- PROBLEM TO WORK ON -
Please report every line in the items below that contains the string "marker", copying each line in full. Case counts.

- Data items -

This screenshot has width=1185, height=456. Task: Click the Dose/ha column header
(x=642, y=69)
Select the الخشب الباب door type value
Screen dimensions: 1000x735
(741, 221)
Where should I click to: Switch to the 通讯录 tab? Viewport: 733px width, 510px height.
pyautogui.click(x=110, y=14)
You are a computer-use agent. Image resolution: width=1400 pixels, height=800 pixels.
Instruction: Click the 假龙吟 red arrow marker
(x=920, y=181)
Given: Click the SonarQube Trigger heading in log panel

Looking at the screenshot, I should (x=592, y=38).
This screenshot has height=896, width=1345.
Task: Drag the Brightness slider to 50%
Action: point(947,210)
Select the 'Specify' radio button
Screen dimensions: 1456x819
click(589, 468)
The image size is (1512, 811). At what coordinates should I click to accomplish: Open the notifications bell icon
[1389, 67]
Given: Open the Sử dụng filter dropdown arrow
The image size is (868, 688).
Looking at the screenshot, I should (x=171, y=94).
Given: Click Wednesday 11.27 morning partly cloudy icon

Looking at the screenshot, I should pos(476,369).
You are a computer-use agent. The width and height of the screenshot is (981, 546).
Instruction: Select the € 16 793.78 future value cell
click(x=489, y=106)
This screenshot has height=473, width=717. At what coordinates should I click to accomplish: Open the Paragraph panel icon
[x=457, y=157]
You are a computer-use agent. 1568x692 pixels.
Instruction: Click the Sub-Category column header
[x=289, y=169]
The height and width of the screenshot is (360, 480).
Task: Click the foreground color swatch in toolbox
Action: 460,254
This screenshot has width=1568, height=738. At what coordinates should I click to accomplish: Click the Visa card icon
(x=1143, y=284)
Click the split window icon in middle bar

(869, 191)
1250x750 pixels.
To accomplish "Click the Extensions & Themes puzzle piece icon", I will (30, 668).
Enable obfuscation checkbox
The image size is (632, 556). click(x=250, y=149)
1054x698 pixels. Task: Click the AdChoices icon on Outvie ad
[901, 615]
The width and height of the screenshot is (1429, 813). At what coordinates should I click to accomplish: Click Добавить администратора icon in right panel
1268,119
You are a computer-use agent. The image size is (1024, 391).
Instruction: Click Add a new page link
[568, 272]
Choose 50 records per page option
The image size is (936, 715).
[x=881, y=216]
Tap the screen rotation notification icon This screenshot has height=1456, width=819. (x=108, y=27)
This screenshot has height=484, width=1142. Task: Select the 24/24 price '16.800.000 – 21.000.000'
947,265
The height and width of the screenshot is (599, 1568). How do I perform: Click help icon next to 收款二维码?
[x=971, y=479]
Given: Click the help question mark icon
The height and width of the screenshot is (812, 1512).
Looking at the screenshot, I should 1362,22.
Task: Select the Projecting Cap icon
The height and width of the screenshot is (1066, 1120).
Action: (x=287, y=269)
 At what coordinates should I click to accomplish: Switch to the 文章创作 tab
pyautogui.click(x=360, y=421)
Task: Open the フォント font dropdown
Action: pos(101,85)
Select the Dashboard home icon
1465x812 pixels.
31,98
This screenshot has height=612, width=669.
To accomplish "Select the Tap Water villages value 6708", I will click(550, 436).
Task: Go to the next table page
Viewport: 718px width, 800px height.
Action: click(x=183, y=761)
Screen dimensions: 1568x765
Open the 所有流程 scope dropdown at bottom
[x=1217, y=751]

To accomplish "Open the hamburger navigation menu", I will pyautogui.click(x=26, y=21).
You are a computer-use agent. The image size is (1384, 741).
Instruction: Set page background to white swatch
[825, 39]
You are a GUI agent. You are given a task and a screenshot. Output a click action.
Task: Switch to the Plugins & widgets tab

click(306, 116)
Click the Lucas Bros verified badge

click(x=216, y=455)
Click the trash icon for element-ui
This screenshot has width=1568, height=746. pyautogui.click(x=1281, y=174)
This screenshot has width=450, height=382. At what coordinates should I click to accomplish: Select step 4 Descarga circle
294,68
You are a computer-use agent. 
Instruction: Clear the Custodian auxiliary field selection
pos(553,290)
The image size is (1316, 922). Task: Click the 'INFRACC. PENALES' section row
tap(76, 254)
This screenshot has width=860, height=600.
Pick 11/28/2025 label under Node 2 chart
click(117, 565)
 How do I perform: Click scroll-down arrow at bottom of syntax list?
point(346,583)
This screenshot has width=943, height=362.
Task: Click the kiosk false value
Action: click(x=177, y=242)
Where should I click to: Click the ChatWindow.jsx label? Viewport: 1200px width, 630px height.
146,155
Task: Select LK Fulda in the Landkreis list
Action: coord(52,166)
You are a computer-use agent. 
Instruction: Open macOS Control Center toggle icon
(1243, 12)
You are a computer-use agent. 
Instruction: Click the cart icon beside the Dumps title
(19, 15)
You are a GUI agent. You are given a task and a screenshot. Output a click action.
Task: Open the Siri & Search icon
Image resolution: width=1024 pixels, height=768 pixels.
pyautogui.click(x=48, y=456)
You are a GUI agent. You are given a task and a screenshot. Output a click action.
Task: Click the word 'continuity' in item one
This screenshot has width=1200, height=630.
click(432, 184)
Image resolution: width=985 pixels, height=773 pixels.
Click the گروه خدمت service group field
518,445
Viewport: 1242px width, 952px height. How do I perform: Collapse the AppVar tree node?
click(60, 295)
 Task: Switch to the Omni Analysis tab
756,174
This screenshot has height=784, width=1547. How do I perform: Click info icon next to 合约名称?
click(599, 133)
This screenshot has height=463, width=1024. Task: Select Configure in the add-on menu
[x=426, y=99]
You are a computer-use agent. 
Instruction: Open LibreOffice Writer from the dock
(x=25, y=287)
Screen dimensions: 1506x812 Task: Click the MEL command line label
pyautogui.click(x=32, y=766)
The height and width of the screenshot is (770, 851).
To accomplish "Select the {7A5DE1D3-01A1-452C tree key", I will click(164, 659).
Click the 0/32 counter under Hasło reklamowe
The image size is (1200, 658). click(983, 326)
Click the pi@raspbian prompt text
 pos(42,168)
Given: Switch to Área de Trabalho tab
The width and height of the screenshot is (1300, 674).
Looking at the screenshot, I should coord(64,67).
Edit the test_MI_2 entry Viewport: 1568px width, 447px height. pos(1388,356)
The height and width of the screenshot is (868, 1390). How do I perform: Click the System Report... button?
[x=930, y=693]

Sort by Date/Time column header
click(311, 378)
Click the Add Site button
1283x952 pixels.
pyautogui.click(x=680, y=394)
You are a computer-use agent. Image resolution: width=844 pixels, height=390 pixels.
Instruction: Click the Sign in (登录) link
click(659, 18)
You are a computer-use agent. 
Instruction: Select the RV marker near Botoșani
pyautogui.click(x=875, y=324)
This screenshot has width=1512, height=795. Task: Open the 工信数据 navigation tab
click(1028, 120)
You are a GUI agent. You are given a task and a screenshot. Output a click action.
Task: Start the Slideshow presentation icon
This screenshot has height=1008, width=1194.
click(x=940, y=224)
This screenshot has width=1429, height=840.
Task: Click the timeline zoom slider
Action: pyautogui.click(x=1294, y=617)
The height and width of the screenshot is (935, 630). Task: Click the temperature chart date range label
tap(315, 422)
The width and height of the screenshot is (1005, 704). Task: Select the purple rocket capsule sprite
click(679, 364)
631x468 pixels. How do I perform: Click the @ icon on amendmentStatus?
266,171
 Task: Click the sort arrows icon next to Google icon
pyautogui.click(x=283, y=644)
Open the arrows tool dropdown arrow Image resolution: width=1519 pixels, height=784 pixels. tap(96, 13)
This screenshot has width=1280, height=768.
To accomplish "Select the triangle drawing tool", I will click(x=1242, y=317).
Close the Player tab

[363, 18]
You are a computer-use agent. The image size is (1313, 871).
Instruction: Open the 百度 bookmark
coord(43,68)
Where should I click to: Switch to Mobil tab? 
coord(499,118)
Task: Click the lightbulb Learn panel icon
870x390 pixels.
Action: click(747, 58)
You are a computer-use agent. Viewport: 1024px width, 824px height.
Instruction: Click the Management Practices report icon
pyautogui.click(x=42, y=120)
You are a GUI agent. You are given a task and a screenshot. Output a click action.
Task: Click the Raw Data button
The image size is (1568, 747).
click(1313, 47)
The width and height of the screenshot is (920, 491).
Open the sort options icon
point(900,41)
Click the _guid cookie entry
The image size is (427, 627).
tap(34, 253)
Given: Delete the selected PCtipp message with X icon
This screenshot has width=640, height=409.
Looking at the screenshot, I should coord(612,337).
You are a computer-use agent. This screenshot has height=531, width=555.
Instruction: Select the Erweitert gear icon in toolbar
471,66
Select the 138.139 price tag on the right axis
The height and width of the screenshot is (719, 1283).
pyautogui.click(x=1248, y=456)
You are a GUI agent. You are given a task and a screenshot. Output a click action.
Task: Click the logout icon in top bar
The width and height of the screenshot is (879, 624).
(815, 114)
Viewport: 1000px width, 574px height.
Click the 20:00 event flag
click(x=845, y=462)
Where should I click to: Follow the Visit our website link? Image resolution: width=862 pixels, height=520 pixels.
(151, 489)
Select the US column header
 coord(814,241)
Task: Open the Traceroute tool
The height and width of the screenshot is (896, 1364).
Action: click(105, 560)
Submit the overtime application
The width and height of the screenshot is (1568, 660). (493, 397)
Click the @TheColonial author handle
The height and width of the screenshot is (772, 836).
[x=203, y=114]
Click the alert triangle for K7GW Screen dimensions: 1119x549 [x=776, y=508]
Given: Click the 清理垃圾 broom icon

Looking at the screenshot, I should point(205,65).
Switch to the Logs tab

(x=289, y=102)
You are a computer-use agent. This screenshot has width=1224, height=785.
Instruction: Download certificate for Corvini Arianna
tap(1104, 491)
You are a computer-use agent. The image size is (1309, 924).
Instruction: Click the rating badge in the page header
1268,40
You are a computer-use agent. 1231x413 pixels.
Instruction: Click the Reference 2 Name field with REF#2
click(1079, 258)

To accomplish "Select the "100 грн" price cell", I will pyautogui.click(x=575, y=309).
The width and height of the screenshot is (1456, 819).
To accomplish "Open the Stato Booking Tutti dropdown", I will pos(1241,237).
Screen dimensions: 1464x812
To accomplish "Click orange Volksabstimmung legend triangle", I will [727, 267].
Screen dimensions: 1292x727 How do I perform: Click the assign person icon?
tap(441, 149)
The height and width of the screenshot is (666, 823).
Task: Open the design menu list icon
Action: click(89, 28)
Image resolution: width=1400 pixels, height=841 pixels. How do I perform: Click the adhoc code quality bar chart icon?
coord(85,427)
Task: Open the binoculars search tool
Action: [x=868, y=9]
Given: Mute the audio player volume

- WRITTEN SOLUTION -
Instruction: Click the 假龙吟 red arrow marker
Instruction: Select the RV marker near Botoșani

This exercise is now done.